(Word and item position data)
>>>
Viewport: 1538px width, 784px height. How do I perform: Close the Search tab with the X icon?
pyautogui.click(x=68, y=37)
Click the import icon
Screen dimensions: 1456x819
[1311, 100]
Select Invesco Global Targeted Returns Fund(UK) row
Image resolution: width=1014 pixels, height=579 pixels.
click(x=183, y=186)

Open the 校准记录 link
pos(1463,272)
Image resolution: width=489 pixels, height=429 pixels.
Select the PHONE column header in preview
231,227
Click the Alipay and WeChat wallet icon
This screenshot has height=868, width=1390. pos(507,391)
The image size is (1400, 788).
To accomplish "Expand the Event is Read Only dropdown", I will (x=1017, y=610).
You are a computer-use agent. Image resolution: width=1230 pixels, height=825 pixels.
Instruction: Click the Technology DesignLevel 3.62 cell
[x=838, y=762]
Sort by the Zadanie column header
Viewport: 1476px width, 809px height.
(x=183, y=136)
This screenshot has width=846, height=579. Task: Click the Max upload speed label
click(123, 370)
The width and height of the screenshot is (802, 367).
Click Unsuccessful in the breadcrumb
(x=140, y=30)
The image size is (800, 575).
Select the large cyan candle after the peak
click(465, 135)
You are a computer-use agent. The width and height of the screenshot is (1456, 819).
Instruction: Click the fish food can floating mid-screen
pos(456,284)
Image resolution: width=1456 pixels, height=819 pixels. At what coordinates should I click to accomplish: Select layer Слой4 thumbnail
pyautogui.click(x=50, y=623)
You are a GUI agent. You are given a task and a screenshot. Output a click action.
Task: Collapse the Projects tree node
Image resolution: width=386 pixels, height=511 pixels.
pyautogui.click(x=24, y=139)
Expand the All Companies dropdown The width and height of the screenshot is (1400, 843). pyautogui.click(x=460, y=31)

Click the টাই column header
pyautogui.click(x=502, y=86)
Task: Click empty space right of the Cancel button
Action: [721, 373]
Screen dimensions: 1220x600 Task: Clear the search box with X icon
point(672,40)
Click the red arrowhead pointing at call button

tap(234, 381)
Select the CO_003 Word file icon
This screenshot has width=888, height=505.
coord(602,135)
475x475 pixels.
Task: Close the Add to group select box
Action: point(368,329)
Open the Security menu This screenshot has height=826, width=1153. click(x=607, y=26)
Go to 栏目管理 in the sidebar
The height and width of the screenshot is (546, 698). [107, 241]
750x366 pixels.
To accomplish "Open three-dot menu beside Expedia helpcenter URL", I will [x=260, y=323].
<<<
■ Description of the task
Write the lines above as a JSON list of strings, one string per line, leaving out blank lines.

■ Solution to this problem
[
  "Viewport: 1538px width, 784px height. How do I perform: Close the Search tab with the X icon?",
  "pyautogui.click(x=68, y=37)",
  "Click the import icon",
  "Screen dimensions: 1456x819",
  "[1311, 100]",
  "Select Invesco Global Targeted Returns Fund(UK) row",
  "Image resolution: width=1014 pixels, height=579 pixels.",
  "click(x=183, y=186)",
  "Open the 校准记录 link",
  "pos(1463,272)",
  "Image resolution: width=489 pixels, height=429 pixels.",
  "Select the PHONE column header in preview",
  "231,227",
  "Click the Alipay and WeChat wallet icon",
  "This screenshot has height=868, width=1390. pos(507,391)",
  "The image size is (1400, 788).",
  "To accomplish \"Expand the Event is Read Only dropdown\", I will (x=1017, y=610).",
  "You are a computer-use agent. Image resolution: width=1230 pixels, height=825 pixels.",
  "Instruction: Click the Technology DesignLevel 3.62 cell",
  "[x=838, y=762]",
  "Sort by the Zadanie column header",
  "Viewport: 1476px width, 809px height.",
  "(x=183, y=136)",
  "This screenshot has width=846, height=579. Task: Click the Max upload speed label",
  "click(123, 370)",
  "The width and height of the screenshot is (802, 367).",
  "Click Unsuccessful in the breadcrumb",
  "(x=140, y=30)",
  "The image size is (800, 575).",
  "Select the large cyan candle after the peak",
  "click(465, 135)",
  "You are a computer-use agent. The width and height of the screenshot is (1456, 819).",
  "Instruction: Click the fish food can floating mid-screen",
  "pos(456,284)",
  "Image resolution: width=1456 pixels, height=819 pixels. At what coordinates should I click to accomplish: Select layer Слой4 thumbnail",
  "pyautogui.click(x=50, y=623)",
  "You are a GUI agent. You are given a task and a screenshot. Output a click action.",
  "Task: Collapse the Projects tree node",
  "Image resolution: width=386 pixels, height=511 pixels.",
  "pyautogui.click(x=24, y=139)",
  "Expand the All Companies dropdown The width and height of the screenshot is (1400, 843). pyautogui.click(x=460, y=31)",
  "Click the টাই column header",
  "pyautogui.click(x=502, y=86)",
  "Task: Click empty space right of the Cancel button",
  "Action: [721, 373]",
  "Screen dimensions: 1220x600 Task: Clear the search box with X icon",
  "point(672,40)",
  "Click the red arrowhead pointing at call button",
  "tap(234, 381)",
  "Select the CO_003 Word file icon",
  "This screenshot has width=888, height=505.",
  "coord(602,135)",
  "475x475 pixels.",
  "Task: Close the Add to group select box",
  "Action: point(368,329)",
  "Open the Security menu This screenshot has height=826, width=1153. click(x=607, y=26)",
  "Go to 栏目管理 in the sidebar",
  "The height and width of the screenshot is (546, 698). [107, 241]",
  "750x366 pixels.",
  "To accomplish \"Open three-dot menu beside Expedia helpcenter URL\", I will [x=260, y=323]."
]